## TASK GOAL
Hand back the entries below exactly.
--- GIVEN RECORDS Enclosed Below ---
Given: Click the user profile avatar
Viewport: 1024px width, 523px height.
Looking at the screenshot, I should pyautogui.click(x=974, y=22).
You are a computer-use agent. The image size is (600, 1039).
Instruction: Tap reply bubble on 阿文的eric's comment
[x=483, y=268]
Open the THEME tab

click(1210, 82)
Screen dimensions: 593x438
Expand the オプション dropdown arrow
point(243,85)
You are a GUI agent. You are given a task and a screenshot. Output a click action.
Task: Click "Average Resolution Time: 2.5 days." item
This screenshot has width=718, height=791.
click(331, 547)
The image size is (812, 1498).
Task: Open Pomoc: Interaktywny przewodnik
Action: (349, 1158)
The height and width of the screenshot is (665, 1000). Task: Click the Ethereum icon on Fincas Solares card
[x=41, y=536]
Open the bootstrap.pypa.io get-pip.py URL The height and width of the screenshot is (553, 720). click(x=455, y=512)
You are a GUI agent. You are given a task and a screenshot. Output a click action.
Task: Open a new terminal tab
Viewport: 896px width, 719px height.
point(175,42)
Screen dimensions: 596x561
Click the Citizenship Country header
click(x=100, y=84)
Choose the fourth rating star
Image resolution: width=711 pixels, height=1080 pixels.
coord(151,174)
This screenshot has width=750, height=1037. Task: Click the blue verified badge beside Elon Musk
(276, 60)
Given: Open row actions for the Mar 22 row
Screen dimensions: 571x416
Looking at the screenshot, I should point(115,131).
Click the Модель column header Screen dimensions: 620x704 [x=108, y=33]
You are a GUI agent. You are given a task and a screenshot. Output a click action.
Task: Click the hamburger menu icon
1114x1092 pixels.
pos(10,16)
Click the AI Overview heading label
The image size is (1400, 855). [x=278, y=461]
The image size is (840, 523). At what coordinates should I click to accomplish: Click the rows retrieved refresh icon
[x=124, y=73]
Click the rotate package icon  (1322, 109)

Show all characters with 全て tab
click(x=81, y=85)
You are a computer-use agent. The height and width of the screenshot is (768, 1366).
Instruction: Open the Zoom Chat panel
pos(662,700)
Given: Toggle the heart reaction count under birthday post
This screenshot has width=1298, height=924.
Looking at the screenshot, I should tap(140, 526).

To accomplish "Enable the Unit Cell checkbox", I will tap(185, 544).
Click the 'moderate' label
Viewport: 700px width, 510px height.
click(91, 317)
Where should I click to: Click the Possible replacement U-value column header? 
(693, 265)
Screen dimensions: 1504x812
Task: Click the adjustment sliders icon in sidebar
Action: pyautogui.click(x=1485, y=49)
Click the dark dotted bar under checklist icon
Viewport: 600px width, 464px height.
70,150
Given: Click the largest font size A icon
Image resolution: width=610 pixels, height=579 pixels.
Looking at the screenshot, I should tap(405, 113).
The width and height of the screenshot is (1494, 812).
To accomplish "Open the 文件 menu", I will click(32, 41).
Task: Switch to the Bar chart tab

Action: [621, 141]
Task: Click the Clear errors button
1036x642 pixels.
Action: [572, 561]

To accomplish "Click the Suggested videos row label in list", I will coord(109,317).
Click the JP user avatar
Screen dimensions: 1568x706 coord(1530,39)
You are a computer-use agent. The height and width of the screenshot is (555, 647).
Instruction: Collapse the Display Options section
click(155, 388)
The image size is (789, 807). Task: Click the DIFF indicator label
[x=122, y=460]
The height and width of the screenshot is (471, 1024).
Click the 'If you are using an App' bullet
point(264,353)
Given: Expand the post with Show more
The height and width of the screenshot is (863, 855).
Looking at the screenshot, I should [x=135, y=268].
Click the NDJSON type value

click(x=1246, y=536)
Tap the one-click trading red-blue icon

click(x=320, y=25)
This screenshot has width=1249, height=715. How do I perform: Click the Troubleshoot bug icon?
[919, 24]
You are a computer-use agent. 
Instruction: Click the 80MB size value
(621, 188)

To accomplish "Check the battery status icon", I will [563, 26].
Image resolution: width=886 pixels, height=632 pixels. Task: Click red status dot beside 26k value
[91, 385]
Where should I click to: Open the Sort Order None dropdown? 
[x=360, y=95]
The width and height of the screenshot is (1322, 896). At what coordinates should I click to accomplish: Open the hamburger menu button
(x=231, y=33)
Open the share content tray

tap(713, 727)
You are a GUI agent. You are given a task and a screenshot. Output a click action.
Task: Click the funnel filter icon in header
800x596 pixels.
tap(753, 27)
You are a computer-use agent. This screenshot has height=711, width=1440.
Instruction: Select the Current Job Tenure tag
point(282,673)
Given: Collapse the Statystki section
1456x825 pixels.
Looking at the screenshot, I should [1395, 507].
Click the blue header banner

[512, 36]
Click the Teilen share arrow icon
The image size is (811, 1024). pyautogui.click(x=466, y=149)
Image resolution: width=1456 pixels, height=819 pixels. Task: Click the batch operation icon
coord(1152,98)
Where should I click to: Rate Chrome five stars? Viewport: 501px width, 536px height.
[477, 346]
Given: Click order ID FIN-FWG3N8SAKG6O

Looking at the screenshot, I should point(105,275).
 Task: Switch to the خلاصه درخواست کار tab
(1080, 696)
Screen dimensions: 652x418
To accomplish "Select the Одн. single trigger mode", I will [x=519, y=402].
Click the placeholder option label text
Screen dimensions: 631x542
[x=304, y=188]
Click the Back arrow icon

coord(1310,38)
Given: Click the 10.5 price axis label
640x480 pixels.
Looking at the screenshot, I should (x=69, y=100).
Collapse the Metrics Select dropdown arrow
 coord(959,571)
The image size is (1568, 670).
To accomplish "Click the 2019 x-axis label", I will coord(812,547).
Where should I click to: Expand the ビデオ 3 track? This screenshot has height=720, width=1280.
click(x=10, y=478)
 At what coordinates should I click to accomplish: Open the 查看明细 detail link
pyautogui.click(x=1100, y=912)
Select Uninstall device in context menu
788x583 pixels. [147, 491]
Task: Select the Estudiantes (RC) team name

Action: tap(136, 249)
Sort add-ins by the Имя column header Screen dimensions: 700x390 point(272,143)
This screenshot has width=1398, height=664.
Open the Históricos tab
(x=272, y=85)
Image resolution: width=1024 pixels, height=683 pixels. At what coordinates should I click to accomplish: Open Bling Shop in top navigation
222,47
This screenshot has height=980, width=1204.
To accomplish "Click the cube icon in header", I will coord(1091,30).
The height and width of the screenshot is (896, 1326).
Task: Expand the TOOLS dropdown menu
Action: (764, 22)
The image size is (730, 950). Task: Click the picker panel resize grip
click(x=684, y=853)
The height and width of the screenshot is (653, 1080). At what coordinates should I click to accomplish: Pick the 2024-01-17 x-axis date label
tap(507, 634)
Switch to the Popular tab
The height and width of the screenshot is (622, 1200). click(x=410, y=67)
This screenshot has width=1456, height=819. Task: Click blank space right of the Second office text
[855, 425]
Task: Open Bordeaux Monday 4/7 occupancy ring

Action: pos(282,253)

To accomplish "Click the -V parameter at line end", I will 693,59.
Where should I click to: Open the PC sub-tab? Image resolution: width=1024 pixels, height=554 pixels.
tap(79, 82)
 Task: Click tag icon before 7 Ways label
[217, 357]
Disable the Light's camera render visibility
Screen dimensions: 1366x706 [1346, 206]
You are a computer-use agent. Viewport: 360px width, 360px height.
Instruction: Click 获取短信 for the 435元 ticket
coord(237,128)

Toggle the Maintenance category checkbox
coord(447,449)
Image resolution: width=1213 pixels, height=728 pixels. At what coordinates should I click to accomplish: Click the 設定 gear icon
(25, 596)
--- End of Enclosed GIVEN RECORDS ---
## TASK OUTPUT
Given: Click the user profile avatar
Viewport: 1024px width, 523px height.
Looking at the screenshot, I should pyautogui.click(x=974, y=22).
You are a computer-use agent. The image size is (600, 1039).
Instruction: Tap reply bubble on 阿文的eric's comment
[x=483, y=268]
Open the THEME tab

click(1210, 82)
Screen dimensions: 593x438
Expand the オプション dropdown arrow
point(243,85)
You are a GUI agent. You are given a task and a screenshot. Output a click action.
Task: Click "Average Resolution Time: 2.5 days." item
This screenshot has width=718, height=791.
click(331, 547)
The image size is (812, 1498).
Task: Open Pomoc: Interaktywny przewodnik
Action: (349, 1158)
The height and width of the screenshot is (665, 1000). Task: Click the Ethereum icon on Fincas Solares card
[x=41, y=536]
Open the bootstrap.pypa.io get-pip.py URL The height and width of the screenshot is (553, 720). click(x=455, y=512)
You are a GUI agent. You are given a task and a screenshot. Output a click action.
Task: Open a new terminal tab
Viewport: 896px width, 719px height.
point(175,42)
Screen dimensions: 596x561
Click the Citizenship Country header
click(x=100, y=84)
Choose the fourth rating star
Image resolution: width=711 pixels, height=1080 pixels.
coord(151,174)
This screenshot has width=750, height=1037. Task: Click the blue verified badge beside Elon Musk
(276, 60)
Given: Open row actions for the Mar 22 row
Screen dimensions: 571x416
Looking at the screenshot, I should point(115,131).
Click the Модель column header Screen dimensions: 620x704 [x=108, y=33]
You are a GUI agent. You are given a task and a screenshot. Output a click action.
Task: Click the hamburger menu icon
1114x1092 pixels.
pos(10,16)
Click the AI Overview heading label
The image size is (1400, 855). [x=278, y=461]
The image size is (840, 523). At what coordinates should I click to accomplish: Click the rows retrieved refresh icon
[x=124, y=73]
Click the rotate package icon  (1322, 109)

Show all characters with 全て tab
click(x=81, y=85)
You are a computer-use agent. The height and width of the screenshot is (768, 1366).
Instruction: Open the Zoom Chat panel
pos(662,700)
Given: Toggle the heart reaction count under birthday post
This screenshot has width=1298, height=924.
Looking at the screenshot, I should tap(140, 526).

To accomplish "Enable the Unit Cell checkbox", I will tap(185, 544).
Click the 'moderate' label
Viewport: 700px width, 510px height.
click(91, 317)
Where should I click to: Click the Possible replacement U-value column header? 
(693, 265)
Screen dimensions: 1504x812
Task: Click the adjustment sliders icon in sidebar
Action: pyautogui.click(x=1485, y=49)
Click the dark dotted bar under checklist icon
Viewport: 600px width, 464px height.
70,150
Given: Click the largest font size A icon
Image resolution: width=610 pixels, height=579 pixels.
Looking at the screenshot, I should tap(405, 113).
The width and height of the screenshot is (1494, 812).
To accomplish "Open the 文件 menu", I will click(32, 41).
Task: Switch to the Bar chart tab

Action: [621, 141]
Task: Click the Clear errors button
1036x642 pixels.
Action: [572, 561]

To accomplish "Click the Suggested videos row label in list", I will coord(109,317).
Click the JP user avatar
Screen dimensions: 1568x706 coord(1530,39)
You are a computer-use agent. The height and width of the screenshot is (555, 647).
Instruction: Collapse the Display Options section
click(155, 388)
The image size is (789, 807). Task: Click the DIFF indicator label
[x=122, y=460]
The height and width of the screenshot is (471, 1024).
Click the 'If you are using an App' bullet
point(264,353)
Given: Expand the post with Show more
The height and width of the screenshot is (863, 855).
Looking at the screenshot, I should [x=135, y=268].
Click the NDJSON type value

click(x=1246, y=536)
Tap the one-click trading red-blue icon

click(x=320, y=25)
This screenshot has width=1249, height=715. How do I perform: Click the Troubleshoot bug icon?
[919, 24]
You are a computer-use agent. 
Instruction: Click the 80MB size value
(621, 188)

To accomplish "Check the battery status icon", I will [563, 26].
Image resolution: width=886 pixels, height=632 pixels. Task: Click red status dot beside 26k value
[91, 385]
Where should I click to: Open the Sort Order None dropdown? 
[x=360, y=95]
The width and height of the screenshot is (1322, 896). At what coordinates should I click to accomplish: Open the hamburger menu button
(x=231, y=33)
Open the share content tray

tap(713, 727)
You are a GUI agent. You are given a task and a screenshot. Output a click action.
Task: Click the funnel filter icon in header
800x596 pixels.
tap(753, 27)
You are a computer-use agent. This screenshot has height=711, width=1440.
Instruction: Select the Current Job Tenure tag
point(282,673)
Given: Collapse the Statystki section
1456x825 pixels.
Looking at the screenshot, I should [1395, 507].
Click the blue header banner

[512, 36]
Click the Teilen share arrow icon
The image size is (811, 1024). pyautogui.click(x=466, y=149)
Image resolution: width=1456 pixels, height=819 pixels. Task: Click the batch operation icon
coord(1152,98)
Where should I click to: Rate Chrome five stars? Viewport: 501px width, 536px height.
[477, 346]
Given: Click order ID FIN-FWG3N8SAKG6O

Looking at the screenshot, I should point(105,275).
 Task: Switch to the خلاصه درخواست کار tab
(1080, 696)
Screen dimensions: 652x418
To accomplish "Select the Одн. single trigger mode", I will [x=519, y=402].
Click the placeholder option label text
Screen dimensions: 631x542
[x=304, y=188]
Click the Back arrow icon

coord(1310,38)
Given: Click the 10.5 price axis label
640x480 pixels.
Looking at the screenshot, I should (x=69, y=100).
Collapse the Metrics Select dropdown arrow
 coord(959,571)
The image size is (1568, 670).
To accomplish "Click the 2019 x-axis label", I will coord(812,547).
Where should I click to: Expand the ビデオ 3 track? This screenshot has height=720, width=1280.
click(x=10, y=478)
 At what coordinates should I click to accomplish: Open the 查看明细 detail link
pyautogui.click(x=1100, y=912)
Select Uninstall device in context menu
788x583 pixels. [147, 491]
Task: Select the Estudiantes (RC) team name

Action: tap(136, 249)
Sort add-ins by the Имя column header Screen dimensions: 700x390 point(272,143)
This screenshot has width=1398, height=664.
Open the Históricos tab
(x=272, y=85)
Image resolution: width=1024 pixels, height=683 pixels. At what coordinates should I click to accomplish: Open Bling Shop in top navigation
222,47
This screenshot has height=980, width=1204.
To accomplish "Click the cube icon in header", I will coord(1091,30).
The height and width of the screenshot is (896, 1326).
Task: Expand the TOOLS dropdown menu
Action: (764, 22)
The image size is (730, 950). Task: Click the picker panel resize grip
click(x=684, y=853)
The height and width of the screenshot is (653, 1080). At what coordinates should I click to accomplish: Pick the 2024-01-17 x-axis date label
tap(507, 634)
Switch to the Popular tab
The height and width of the screenshot is (622, 1200). click(x=410, y=67)
This screenshot has width=1456, height=819. Task: Click blank space right of the Second office text
[855, 425]
Task: Open Bordeaux Monday 4/7 occupancy ring

Action: pos(282,253)

To accomplish "Click the -V parameter at line end", I will 693,59.
Where should I click to: Open the PC sub-tab? Image resolution: width=1024 pixels, height=554 pixels.
tap(79, 82)
 Task: Click tag icon before 7 Ways label
[217, 357]
Disable the Light's camera render visibility
Screen dimensions: 1366x706 [1346, 206]
You are a computer-use agent. Viewport: 360px width, 360px height.
Instruction: Click 获取短信 for the 435元 ticket
coord(237,128)

Toggle the Maintenance category checkbox
coord(447,449)
Image resolution: width=1213 pixels, height=728 pixels. At what coordinates should I click to accomplish: Click the 設定 gear icon
(25, 596)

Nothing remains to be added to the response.